"NumberFormatException: For input string" in scenario with integer partitioned dataset
I have a non-partitioned D1 dataset. The first column "dt_partition" will be used to partition the next dataset. dt_partition is of type integer, representing the month (for example 202409). It only contains one value at a time, so the data will go into a single partition. My database is Snowflake.
At the output of D1, there is a Sync recipe to a D2 dataset, partitioned on dt_partition.
"Partitioned by" = "dt_partition".
"Redispatch partitioning ..." is unchecked because there is only one partition at a time in D1.

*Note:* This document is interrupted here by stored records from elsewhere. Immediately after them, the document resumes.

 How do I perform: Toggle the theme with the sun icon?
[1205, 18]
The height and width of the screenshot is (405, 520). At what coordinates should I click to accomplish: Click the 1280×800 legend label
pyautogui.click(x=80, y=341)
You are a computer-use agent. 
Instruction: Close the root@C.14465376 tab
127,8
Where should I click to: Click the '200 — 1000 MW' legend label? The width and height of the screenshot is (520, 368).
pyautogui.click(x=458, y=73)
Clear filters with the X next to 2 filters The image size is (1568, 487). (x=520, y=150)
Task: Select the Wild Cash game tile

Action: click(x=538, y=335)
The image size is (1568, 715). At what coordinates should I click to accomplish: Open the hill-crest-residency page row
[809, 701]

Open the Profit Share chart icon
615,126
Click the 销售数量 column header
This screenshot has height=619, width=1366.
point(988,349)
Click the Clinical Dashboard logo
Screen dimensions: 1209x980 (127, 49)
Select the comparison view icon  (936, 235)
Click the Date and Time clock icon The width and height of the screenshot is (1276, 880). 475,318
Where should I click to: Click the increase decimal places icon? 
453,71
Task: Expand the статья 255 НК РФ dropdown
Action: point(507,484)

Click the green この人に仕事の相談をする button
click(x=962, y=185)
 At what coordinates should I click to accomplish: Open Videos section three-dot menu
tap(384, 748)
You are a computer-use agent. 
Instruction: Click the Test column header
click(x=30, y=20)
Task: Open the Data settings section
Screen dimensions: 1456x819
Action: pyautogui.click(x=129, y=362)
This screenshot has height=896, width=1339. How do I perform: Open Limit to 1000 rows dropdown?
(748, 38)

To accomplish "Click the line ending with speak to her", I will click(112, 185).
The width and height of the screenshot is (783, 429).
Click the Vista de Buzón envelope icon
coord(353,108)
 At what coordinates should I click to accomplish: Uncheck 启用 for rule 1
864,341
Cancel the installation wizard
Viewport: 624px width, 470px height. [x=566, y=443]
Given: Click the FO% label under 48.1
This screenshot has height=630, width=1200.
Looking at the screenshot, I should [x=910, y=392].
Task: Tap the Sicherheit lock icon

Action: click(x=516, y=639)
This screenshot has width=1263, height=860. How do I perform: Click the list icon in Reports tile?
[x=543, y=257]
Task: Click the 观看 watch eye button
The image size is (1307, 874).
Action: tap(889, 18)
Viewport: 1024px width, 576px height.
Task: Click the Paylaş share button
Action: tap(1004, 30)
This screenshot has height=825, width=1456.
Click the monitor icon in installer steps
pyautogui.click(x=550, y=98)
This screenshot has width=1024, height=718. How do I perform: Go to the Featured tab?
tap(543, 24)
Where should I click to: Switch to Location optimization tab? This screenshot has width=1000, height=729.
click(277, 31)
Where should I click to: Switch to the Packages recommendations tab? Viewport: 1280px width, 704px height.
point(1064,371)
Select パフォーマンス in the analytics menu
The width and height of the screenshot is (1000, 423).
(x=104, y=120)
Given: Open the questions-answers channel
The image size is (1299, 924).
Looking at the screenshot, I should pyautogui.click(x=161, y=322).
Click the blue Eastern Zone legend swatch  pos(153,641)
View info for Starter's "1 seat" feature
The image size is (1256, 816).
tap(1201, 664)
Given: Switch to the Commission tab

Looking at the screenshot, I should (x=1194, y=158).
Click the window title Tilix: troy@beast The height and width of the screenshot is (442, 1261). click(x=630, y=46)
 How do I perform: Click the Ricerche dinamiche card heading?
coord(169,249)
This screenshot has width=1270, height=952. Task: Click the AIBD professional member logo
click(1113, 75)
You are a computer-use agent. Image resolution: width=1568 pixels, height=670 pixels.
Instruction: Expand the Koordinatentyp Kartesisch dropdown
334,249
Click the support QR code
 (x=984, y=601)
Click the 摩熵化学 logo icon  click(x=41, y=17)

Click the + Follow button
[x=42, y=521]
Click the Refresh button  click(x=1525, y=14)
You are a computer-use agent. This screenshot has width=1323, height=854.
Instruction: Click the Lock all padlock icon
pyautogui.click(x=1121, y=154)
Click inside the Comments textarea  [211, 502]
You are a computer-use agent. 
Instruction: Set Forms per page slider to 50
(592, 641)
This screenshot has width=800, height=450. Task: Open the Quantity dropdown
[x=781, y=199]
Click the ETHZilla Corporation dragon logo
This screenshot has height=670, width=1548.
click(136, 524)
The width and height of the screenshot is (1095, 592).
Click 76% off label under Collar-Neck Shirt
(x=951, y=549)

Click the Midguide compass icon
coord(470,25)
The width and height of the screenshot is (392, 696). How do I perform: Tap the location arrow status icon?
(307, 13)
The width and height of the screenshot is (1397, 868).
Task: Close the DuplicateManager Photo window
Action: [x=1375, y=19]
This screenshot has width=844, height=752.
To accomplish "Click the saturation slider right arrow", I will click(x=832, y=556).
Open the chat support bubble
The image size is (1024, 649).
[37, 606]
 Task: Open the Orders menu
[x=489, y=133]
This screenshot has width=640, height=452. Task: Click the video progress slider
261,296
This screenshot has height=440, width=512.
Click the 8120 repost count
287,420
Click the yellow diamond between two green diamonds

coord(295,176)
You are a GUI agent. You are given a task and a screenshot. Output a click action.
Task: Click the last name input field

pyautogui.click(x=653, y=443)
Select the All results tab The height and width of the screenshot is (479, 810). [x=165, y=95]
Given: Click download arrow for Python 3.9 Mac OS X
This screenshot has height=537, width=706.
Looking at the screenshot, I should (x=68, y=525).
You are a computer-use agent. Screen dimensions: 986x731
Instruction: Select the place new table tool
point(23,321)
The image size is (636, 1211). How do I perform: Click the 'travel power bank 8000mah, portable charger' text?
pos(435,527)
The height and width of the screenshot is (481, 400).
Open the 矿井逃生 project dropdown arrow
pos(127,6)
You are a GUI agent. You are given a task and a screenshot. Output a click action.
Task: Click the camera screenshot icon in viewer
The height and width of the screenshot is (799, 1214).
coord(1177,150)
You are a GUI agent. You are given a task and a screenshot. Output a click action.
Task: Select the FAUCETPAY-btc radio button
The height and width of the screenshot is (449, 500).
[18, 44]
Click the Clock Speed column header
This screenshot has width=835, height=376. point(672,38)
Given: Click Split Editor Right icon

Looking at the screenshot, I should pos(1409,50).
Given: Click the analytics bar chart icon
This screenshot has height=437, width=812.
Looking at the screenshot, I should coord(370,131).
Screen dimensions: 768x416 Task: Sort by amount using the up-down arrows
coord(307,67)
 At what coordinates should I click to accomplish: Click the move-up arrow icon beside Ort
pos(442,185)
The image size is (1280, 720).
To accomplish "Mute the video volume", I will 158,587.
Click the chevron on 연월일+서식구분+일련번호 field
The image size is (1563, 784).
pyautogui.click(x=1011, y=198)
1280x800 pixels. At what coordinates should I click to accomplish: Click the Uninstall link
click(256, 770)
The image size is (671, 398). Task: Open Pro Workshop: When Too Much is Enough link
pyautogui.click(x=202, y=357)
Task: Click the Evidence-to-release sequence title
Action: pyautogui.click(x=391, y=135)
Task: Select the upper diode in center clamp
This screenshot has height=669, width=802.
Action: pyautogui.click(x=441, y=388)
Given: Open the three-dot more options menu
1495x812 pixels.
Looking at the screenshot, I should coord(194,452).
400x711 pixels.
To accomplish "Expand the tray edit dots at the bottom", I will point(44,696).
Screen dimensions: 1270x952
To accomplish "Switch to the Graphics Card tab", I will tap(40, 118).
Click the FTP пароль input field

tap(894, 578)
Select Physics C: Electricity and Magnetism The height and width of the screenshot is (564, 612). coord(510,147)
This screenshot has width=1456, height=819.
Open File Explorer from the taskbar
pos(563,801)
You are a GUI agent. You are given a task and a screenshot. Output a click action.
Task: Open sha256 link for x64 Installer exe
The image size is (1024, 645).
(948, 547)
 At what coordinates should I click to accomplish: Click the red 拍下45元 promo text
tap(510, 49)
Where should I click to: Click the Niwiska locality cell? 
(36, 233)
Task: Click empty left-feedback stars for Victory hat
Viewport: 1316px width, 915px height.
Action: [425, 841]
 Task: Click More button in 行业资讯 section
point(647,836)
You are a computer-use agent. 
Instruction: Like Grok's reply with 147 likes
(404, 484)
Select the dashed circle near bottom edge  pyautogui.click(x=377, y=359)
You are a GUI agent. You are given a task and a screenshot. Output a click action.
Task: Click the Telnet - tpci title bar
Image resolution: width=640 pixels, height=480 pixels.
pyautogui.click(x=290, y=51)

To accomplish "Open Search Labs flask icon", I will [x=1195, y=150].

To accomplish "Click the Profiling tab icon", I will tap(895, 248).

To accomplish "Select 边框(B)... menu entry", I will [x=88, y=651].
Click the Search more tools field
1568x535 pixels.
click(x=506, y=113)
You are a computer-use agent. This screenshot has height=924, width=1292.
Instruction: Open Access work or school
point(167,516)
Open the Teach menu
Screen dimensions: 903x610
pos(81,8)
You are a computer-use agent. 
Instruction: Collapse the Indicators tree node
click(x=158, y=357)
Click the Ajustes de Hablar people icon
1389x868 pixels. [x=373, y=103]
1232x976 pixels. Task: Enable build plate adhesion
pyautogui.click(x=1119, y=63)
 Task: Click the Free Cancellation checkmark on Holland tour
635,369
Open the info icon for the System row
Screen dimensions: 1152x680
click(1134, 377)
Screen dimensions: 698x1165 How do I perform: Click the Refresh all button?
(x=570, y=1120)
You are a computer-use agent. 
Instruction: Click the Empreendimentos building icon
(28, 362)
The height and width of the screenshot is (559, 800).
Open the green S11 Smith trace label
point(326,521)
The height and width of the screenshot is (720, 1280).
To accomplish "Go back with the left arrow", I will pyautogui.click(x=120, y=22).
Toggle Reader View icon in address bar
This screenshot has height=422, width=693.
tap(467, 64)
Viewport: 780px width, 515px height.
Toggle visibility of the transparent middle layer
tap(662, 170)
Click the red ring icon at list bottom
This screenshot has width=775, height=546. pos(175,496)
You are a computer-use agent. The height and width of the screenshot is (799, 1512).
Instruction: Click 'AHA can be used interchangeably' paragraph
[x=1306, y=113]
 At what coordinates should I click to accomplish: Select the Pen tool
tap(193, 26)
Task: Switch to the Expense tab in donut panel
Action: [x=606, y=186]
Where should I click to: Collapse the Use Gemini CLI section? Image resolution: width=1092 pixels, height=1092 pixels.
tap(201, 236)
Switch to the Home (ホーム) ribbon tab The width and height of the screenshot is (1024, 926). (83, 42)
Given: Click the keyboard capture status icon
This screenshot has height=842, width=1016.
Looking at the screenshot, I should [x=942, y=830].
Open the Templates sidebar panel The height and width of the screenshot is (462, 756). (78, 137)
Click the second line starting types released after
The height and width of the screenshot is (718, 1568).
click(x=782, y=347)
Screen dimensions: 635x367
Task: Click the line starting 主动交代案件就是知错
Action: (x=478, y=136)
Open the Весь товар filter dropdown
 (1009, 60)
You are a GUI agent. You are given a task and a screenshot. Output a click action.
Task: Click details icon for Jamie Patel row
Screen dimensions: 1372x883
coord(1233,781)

Engine = "In-database (SQL)".
"Append instead of overwrite" is unchecked, because all the data for the month is in D1.
Run manually, the recipe works. However, when executed in a scenario, it produces the following error:
NumberFormatException: For input string: "dt_partition".
The scenario is composed of one Build step, of item D2.
"Build mode" = "Build just these items".
Using a Prepare recipe instead of Sync produce the same error in the scenario.
Operating system used: windows
Best Answer
-
The cause of the error was this parameter in Sync
Partitioned by = dt_partition
I thought that "dt_partition" was the name of the column that Dataiku use for partitionning, but it's actually the partition value. Dataiku is looking for the partition = "dt_partition" instead of 202409 for example. Hence the error of type string instead of numeric. I changed the setting like this and it works
Partitioned by = ${dt_partition}
Answers
-
Alexandru Dataiker, Dataiku DSS Core Designer, Dataiku DSS ML Practitioner, Dataiku DSS Adv Designer, Registered Posts: 1,226 Dataiker
Hi,
Is the input dataset file based or SQL?
If the input is file based dataset and is not partitioned and the output is partitioned typically, you would need to use redispatch. I
f the datasets are SQL datasets then it doesn't make sense to redispatch. You can simply create a partitioned input dataset on the dt_partition columns and then sync to the partitioned partitions you want.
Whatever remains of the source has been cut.